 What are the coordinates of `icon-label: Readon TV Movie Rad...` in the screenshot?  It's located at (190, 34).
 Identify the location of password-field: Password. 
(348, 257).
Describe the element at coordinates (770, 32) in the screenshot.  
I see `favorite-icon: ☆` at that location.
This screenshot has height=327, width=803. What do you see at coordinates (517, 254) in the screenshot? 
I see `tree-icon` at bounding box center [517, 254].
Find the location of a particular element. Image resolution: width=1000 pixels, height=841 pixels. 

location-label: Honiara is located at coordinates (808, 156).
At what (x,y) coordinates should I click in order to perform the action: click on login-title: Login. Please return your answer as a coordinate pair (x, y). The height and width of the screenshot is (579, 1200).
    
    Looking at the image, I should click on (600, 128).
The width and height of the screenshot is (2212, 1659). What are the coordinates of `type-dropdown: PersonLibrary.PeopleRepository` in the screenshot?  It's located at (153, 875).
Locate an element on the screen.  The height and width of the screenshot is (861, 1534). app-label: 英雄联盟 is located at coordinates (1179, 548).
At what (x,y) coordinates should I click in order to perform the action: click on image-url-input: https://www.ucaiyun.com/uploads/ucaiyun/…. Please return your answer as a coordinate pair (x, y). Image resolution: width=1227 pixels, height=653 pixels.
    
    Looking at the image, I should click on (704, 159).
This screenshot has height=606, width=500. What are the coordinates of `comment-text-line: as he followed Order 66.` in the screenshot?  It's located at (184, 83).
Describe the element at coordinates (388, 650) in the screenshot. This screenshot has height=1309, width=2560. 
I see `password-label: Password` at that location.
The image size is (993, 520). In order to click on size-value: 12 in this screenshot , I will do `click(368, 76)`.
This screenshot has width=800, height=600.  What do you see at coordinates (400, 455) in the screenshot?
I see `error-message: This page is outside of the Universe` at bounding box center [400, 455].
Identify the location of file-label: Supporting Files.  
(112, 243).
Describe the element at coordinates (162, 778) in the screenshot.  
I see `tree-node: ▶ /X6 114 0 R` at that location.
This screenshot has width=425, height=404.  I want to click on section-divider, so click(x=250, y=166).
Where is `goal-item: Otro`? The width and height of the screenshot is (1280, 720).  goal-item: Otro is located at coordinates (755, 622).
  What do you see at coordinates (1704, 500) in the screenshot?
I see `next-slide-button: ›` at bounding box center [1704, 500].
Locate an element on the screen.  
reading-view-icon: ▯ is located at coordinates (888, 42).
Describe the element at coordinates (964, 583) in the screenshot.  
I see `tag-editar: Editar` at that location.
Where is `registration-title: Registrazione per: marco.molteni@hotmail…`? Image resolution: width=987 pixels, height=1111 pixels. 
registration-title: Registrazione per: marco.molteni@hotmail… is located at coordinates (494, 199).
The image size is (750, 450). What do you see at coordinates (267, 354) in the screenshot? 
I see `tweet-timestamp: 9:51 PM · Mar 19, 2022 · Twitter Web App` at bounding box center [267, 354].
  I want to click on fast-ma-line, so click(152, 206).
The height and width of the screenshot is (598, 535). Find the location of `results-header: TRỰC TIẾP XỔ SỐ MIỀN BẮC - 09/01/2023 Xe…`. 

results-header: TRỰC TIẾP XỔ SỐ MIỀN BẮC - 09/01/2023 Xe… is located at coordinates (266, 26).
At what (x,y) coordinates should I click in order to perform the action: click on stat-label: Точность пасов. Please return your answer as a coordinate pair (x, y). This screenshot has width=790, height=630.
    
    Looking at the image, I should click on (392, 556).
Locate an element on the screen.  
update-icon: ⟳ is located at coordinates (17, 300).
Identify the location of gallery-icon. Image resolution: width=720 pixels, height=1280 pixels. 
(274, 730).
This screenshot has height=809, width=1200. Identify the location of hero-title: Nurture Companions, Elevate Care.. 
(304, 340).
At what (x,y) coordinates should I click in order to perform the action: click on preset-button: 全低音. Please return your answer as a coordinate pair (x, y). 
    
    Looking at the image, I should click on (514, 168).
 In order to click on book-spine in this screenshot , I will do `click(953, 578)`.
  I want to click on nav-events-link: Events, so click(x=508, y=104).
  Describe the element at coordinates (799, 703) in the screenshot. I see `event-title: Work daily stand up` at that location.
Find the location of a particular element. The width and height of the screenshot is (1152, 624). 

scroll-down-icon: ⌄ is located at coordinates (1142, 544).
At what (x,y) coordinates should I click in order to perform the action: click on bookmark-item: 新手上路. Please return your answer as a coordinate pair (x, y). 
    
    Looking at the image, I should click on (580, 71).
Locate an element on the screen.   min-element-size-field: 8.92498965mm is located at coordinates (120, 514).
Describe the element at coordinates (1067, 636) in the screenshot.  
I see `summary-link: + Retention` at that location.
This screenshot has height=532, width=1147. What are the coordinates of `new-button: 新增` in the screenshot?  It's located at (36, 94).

━━━━━━━━━━━━━━━━━━━━━━━━━━━━━━

Reproduce the material above verbatim, from the line containing "The height and width of the screenshot is (598, 535)." through its final line, with both ends included.

■ TASK SOLUTION
The height and width of the screenshot is (598, 535). Find the location of `results-header: TRỰC TIẾP XỔ SỐ MIỀN BẮC - 09/01/2023 Xe…`. 

results-header: TRỰC TIẾP XỔ SỐ MIỀN BẮC - 09/01/2023 Xe… is located at coordinates (266, 26).
At what (x,y) coordinates should I click in order to perform the action: click on stat-label: Точность пасов. Please return your answer as a coordinate pair (x, y). This screenshot has width=790, height=630.
    
    Looking at the image, I should click on (392, 556).
Locate an element on the screen.  
update-icon: ⟳ is located at coordinates (17, 300).
Identify the location of gallery-icon. Image resolution: width=720 pixels, height=1280 pixels. 
(274, 730).
This screenshot has height=809, width=1200. Identify the location of hero-title: Nurture Companions, Elevate Care.. 
(304, 340).
At what (x,y) coordinates should I click in order to perform the action: click on preset-button: 全低音. Please return your answer as a coordinate pair (x, y). 
    
    Looking at the image, I should click on (514, 168).
 In order to click on book-spine in this screenshot , I will do `click(953, 578)`.
  I want to click on nav-events-link: Events, so click(x=508, y=104).
  Describe the element at coordinates (799, 703) in the screenshot. I see `event-title: Work daily stand up` at that location.
Find the location of a particular element. The width and height of the screenshot is (1152, 624). 

scroll-down-icon: ⌄ is located at coordinates (1142, 544).
At what (x,y) coordinates should I click in order to perform the action: click on bookmark-item: 新手上路. Please return your answer as a coordinate pair (x, y). 
    
    Looking at the image, I should click on (580, 71).
Locate an element on the screen.   min-element-size-field: 8.92498965mm is located at coordinates (120, 514).
Describe the element at coordinates (1067, 636) in the screenshot.  
I see `summary-link: + Retention` at that location.
This screenshot has height=532, width=1147. What are the coordinates of `new-button: 新增` in the screenshot?  It's located at (36, 94).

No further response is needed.